■ **EXERCISE INSTRUCTIONS**:
Using the data below, output the first line and every line after it up to and including the line containing "Task: Click the checklist grid toolbar icon", exactly as written and with nothing added.

Stored data:
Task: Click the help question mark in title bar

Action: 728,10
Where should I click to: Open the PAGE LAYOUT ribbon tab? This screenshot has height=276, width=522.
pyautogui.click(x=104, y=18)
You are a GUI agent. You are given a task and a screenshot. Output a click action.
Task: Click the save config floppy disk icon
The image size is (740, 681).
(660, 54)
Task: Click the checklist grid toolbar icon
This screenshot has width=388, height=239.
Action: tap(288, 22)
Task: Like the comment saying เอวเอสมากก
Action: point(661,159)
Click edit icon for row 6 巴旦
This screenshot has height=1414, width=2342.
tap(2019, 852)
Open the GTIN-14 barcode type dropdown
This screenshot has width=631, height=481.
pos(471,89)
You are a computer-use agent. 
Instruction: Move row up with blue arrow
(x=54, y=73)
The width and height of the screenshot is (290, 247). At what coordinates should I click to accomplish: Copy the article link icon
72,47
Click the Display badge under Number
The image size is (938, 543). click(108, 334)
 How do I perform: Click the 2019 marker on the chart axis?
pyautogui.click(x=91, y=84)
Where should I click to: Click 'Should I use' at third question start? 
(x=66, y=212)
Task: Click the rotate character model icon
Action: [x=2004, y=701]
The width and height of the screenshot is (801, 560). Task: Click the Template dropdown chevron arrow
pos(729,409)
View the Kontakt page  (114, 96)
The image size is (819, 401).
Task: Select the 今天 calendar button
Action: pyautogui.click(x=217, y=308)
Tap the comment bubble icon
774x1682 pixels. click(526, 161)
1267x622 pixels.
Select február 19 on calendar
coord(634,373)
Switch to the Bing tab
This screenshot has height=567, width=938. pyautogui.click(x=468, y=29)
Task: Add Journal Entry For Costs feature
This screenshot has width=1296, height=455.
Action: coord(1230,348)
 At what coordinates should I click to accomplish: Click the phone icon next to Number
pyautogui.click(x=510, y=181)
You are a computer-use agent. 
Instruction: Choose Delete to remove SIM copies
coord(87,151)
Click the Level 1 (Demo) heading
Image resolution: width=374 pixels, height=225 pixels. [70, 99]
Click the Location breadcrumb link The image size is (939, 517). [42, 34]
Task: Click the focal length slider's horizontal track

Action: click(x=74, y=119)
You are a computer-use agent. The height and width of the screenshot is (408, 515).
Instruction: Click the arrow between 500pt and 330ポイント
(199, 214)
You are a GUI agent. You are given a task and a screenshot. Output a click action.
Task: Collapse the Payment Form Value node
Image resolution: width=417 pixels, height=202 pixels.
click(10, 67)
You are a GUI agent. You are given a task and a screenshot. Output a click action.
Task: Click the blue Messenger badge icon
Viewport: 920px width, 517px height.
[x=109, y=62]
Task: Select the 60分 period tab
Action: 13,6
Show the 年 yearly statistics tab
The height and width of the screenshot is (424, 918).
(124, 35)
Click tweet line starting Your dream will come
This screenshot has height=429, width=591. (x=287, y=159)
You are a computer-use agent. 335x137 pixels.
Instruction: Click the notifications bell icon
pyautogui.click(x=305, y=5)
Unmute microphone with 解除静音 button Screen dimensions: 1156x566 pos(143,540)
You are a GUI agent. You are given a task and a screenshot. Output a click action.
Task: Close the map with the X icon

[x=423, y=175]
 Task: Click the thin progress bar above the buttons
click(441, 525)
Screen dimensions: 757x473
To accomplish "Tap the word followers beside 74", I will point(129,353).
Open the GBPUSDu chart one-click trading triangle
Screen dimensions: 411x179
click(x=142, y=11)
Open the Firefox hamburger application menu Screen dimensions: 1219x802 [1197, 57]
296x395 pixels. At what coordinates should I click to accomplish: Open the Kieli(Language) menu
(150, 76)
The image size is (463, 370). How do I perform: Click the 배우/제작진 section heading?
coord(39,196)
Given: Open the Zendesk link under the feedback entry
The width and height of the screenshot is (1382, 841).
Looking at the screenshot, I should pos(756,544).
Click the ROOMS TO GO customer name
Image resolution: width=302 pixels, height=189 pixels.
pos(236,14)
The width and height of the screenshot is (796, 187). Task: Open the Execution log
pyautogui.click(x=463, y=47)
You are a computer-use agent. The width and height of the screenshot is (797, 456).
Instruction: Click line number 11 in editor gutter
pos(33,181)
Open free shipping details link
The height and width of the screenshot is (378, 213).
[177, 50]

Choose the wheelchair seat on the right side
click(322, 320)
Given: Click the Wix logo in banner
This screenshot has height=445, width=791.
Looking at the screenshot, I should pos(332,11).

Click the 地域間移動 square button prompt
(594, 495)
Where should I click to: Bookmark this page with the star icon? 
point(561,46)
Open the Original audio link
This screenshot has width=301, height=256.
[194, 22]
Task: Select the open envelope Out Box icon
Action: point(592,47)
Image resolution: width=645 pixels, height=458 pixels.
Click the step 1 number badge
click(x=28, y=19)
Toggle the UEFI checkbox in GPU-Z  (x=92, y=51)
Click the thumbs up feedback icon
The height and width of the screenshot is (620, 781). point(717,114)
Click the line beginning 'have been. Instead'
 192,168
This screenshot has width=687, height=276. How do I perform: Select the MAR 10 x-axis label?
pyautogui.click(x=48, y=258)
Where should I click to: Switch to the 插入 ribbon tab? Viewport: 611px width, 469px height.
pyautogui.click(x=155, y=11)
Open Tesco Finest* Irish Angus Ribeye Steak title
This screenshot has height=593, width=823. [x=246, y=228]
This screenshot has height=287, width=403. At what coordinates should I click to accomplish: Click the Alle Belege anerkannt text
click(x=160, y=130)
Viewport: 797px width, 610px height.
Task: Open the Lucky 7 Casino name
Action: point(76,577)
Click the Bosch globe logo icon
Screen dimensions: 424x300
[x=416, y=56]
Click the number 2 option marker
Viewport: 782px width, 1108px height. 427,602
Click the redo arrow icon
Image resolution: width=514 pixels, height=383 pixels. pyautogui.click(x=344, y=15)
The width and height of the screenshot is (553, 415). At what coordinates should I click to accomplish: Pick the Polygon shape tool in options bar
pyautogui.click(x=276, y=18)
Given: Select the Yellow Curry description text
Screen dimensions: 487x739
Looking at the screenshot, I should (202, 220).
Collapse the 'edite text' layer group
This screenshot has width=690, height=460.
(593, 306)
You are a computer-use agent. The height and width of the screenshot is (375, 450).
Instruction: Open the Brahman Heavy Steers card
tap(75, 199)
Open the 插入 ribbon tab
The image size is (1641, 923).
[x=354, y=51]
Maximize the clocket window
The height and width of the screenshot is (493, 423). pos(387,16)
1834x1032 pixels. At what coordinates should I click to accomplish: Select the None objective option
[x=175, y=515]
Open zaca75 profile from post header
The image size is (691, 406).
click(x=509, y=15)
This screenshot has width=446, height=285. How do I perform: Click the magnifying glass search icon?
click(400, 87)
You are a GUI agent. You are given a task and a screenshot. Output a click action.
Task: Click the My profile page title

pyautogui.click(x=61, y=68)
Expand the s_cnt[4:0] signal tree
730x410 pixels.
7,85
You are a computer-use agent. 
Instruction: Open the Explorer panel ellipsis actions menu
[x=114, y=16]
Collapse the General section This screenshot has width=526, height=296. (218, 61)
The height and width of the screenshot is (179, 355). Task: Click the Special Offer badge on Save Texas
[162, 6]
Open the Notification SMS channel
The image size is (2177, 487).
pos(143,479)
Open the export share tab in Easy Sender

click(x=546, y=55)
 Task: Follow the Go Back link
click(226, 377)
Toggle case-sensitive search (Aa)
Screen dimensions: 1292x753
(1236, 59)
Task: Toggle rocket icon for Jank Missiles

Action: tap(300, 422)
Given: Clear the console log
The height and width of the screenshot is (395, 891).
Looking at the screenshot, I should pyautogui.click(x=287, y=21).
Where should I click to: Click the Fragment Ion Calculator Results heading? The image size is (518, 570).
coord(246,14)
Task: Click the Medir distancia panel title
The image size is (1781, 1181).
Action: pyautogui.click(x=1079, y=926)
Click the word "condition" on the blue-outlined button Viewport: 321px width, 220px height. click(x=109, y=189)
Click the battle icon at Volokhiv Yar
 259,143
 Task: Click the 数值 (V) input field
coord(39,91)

■ **RESULT**:
Task: Click the help question mark in title bar

Action: 728,10
Where should I click to: Open the PAGE LAYOUT ribbon tab? This screenshot has height=276, width=522.
pyautogui.click(x=104, y=18)
You are a GUI agent. You are given a task and a screenshot. Output a click action.
Task: Click the save config floppy disk icon
The image size is (740, 681).
(660, 54)
Task: Click the checklist grid toolbar icon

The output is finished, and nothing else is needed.